According to interestingengineering.com, the Mars rover Opportunity landed in January 2004 and was only expected to last for three months.
The now 15-year-old rover has given NASA some of the most intimate photos of the Red Planet's surface.
However, on June 10, Opportunity lost contact with NASA and hasn't called home since. Dust storms aren't uncommon for Mars, but this one is particularly vicious. NASA officials called it ‘one of the most intense’ storms ever recorded.
MER Principal Investigator Steve Squyres, of Cornell University, told The MER Update in June, “I'm not sure what to say other than this is the worst storm Opportunity has ever seen, and we're doing what we can, crossing our fingers and hoping for the best.”

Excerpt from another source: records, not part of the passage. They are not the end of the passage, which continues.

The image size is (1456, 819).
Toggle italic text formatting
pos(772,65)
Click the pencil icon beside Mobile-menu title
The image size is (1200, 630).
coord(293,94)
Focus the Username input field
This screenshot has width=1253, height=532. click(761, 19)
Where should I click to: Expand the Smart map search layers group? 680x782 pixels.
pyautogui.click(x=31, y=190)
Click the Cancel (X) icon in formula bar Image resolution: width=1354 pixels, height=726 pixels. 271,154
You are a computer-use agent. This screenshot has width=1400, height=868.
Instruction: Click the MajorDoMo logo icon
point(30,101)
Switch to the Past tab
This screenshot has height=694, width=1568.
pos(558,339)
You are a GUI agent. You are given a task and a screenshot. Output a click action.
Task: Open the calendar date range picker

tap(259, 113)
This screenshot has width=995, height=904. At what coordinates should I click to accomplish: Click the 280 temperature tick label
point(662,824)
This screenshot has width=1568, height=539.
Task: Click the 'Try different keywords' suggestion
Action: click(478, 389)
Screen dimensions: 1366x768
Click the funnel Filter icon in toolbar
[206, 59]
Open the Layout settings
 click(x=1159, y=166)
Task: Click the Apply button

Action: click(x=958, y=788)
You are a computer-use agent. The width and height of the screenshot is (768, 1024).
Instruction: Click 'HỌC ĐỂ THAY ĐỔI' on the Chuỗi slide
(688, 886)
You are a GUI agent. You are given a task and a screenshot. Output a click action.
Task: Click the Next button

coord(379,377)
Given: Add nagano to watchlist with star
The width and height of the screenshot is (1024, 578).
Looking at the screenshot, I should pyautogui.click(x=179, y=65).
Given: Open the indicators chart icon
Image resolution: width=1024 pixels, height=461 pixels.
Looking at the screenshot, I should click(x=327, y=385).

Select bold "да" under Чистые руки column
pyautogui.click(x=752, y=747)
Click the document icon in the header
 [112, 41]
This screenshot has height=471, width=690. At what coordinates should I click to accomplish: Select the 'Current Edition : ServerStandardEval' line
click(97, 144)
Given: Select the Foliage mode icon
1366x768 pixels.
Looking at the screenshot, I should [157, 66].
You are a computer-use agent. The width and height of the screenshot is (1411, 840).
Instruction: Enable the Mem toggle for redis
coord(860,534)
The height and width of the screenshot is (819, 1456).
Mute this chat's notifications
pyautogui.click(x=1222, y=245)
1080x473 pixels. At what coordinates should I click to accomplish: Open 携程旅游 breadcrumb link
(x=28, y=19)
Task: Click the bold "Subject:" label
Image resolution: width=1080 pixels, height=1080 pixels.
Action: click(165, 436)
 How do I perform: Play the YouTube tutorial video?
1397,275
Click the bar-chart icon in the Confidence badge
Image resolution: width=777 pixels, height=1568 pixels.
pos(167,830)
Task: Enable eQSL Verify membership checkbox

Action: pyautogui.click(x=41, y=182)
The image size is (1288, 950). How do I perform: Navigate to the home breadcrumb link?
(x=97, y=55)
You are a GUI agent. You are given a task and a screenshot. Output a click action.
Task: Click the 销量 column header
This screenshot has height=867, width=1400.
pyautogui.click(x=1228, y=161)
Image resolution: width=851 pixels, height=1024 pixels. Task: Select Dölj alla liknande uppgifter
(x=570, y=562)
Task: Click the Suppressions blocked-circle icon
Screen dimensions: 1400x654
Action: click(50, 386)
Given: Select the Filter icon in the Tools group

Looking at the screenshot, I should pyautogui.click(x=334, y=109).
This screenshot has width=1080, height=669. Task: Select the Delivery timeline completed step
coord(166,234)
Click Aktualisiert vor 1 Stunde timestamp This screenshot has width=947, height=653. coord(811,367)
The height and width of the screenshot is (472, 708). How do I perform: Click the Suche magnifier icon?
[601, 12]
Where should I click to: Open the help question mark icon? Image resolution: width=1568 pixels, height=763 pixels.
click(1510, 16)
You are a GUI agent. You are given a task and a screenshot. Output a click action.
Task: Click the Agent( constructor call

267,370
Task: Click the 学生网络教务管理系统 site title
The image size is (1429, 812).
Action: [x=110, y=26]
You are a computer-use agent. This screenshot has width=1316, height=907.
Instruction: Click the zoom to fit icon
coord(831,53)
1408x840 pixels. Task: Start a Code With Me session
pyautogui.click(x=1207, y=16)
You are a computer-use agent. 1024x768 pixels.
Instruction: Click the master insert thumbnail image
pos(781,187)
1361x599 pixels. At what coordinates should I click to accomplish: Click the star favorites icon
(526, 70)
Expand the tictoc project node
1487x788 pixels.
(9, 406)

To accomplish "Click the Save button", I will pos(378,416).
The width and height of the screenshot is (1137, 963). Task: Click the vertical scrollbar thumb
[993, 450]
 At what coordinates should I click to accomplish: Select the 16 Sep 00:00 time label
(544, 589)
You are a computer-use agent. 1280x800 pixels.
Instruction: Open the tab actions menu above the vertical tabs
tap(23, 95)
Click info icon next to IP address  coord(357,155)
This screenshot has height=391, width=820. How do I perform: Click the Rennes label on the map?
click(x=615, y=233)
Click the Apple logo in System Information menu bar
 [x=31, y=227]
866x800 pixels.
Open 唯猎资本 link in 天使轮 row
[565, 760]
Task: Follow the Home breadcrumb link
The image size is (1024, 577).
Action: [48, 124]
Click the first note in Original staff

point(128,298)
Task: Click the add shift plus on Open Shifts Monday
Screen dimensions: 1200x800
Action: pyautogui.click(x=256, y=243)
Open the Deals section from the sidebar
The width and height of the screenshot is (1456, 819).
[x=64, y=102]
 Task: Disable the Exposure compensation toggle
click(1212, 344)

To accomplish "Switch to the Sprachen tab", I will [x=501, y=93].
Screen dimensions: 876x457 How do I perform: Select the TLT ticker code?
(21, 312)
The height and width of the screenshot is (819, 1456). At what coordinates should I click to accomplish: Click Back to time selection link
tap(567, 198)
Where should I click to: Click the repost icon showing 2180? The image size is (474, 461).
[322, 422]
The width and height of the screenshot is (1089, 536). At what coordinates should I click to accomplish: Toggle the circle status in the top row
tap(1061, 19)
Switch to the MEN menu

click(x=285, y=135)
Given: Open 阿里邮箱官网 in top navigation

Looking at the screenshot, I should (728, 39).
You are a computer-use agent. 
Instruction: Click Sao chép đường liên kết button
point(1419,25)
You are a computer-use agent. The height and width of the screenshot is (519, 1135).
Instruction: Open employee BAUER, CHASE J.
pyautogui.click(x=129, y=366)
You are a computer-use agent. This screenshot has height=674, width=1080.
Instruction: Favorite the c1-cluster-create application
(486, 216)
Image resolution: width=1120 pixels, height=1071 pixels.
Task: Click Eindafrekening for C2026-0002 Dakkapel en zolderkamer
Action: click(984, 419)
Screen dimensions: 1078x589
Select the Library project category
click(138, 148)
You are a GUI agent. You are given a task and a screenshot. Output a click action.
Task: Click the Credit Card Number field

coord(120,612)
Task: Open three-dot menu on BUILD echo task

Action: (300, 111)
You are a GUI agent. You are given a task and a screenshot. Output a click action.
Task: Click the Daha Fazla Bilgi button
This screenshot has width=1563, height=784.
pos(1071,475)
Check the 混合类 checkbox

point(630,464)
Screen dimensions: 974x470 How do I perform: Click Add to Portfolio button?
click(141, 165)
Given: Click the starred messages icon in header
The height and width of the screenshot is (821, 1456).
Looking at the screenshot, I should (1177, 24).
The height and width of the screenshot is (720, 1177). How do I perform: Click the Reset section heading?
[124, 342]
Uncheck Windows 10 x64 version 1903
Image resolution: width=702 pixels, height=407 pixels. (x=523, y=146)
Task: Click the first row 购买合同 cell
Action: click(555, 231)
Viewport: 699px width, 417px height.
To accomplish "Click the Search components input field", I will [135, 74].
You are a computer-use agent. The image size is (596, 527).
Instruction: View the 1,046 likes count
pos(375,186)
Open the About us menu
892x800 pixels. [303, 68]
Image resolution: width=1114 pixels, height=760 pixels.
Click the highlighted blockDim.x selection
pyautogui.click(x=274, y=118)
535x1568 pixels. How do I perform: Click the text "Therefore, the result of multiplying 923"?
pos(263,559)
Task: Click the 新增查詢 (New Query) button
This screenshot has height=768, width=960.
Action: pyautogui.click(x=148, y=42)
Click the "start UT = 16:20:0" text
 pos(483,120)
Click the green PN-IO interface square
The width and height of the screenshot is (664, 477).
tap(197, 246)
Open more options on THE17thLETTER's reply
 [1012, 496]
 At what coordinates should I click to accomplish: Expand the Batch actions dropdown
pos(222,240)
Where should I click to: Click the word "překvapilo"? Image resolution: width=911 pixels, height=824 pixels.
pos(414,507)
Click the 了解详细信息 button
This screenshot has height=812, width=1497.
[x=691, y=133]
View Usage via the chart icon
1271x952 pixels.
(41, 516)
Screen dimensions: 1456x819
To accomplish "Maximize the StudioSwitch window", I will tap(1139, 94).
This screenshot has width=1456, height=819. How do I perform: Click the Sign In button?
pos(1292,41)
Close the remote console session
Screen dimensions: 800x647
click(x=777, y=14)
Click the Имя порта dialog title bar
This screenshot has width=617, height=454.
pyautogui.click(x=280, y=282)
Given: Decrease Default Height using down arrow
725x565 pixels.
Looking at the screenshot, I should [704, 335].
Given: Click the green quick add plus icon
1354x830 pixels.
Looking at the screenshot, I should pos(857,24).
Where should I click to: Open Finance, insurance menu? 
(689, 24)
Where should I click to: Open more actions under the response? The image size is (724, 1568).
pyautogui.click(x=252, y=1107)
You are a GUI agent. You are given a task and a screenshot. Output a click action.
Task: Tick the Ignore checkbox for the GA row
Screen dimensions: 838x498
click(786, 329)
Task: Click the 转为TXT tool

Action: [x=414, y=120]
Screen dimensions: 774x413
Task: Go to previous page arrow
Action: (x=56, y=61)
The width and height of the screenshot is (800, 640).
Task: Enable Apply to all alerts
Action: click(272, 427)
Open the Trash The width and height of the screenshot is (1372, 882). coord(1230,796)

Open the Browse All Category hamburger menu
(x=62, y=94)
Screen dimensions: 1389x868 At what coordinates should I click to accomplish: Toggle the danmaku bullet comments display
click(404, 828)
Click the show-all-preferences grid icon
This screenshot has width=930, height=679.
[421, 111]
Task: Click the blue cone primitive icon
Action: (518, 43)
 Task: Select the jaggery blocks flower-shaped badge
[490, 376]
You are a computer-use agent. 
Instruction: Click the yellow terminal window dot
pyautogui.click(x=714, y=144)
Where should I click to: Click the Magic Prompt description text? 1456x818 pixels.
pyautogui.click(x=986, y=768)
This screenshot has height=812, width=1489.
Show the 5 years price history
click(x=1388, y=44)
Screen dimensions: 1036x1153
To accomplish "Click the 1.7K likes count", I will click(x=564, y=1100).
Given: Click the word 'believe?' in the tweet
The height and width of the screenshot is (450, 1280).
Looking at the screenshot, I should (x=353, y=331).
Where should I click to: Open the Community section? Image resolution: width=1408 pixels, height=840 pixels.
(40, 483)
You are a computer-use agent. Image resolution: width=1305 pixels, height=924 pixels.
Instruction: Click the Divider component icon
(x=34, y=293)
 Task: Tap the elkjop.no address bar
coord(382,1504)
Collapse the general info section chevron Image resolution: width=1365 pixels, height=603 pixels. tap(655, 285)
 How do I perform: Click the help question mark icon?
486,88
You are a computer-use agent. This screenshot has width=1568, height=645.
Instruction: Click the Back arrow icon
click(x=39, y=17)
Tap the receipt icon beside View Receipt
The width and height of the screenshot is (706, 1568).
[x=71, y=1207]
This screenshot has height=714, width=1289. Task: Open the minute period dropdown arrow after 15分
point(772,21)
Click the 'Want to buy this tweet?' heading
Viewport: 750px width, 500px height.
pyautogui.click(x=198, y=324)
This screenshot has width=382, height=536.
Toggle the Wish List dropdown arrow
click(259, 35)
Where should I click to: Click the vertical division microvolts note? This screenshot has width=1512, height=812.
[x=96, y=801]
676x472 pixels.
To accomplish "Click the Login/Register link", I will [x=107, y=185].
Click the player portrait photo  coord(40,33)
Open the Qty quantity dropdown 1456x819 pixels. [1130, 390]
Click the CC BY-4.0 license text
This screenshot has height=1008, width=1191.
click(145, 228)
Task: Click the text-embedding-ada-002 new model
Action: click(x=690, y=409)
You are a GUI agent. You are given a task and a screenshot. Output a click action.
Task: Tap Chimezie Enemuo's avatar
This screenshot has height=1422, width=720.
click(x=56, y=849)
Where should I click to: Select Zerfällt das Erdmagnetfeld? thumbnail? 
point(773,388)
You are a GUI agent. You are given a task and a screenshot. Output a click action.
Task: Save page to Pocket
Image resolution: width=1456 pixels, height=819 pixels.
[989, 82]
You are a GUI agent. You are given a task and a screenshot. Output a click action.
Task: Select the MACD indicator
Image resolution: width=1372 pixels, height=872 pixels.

Until the robot sends a signal to NASA, researchers have no idea how the robot is fairing during the storm. The extreme Martian event has blocked light from the Opportunity's solar panels as well as coat them in a dust.
Both of these issues have reduced the rover's ability to gather and store solar power for energy.
MER Deputy Principal Investigator Ray Arvidson of Washington University St. Louis, who served as Science Team Leader for the imaging system on NASA's Viking Landers from 1977 to 1982, said, “The dust here is thicker than anything I have ever encountered, going back to Viking missions. It’s dark, like the end of twilight dark.”
Despite the cold weather, the Opportunity still has bits of plutonium-238 to prevent the rover's circuitry from snapping in the cold.
However, there are limited amounts of plutonium with the Opportunity, and researchers are worried about how long the rover will remain operational.
While things might seem bleak for now, NASA engineers at the Jet Propulsion Laboratory in Pasadena, California, still have hope.
Before the storm, the Opportunity's batteries were in really good health. The engineers hope that there won't be much damage done to them during the storm.
They're also putting hope in the temperature of dust storms. According to the JPL team, the 2018 storm happened as the Opportunity experienced Mars's summer. The researchers predict the dust storm will help trap some of the heat.
Opportunity has managed to survive horrific dust storms before, the JPL team noted. The most recent dust storm, however, is breaking new records.
MER Athena Science Team member and atmospheric scientist Mark Lemmon, of Texas A&M University, said, “We've at least doubled the previous rover record.”
Lemmon was on the team that helped Opportunity survive the previous mission high in 2007.
For right now, however, MER Project Manager John Callas of JPL said only a few things are certain.
“Our expectation at this point is that the rover has gone to sleep in this low power mode and will remain in that low power mode until there is sufficient energy to charge the batteries back above a certain threshold,” Callas said.
If everything goes as designed and like it should, then at that point, “the rover will autonomously try to wake up and communicate with us,” he added.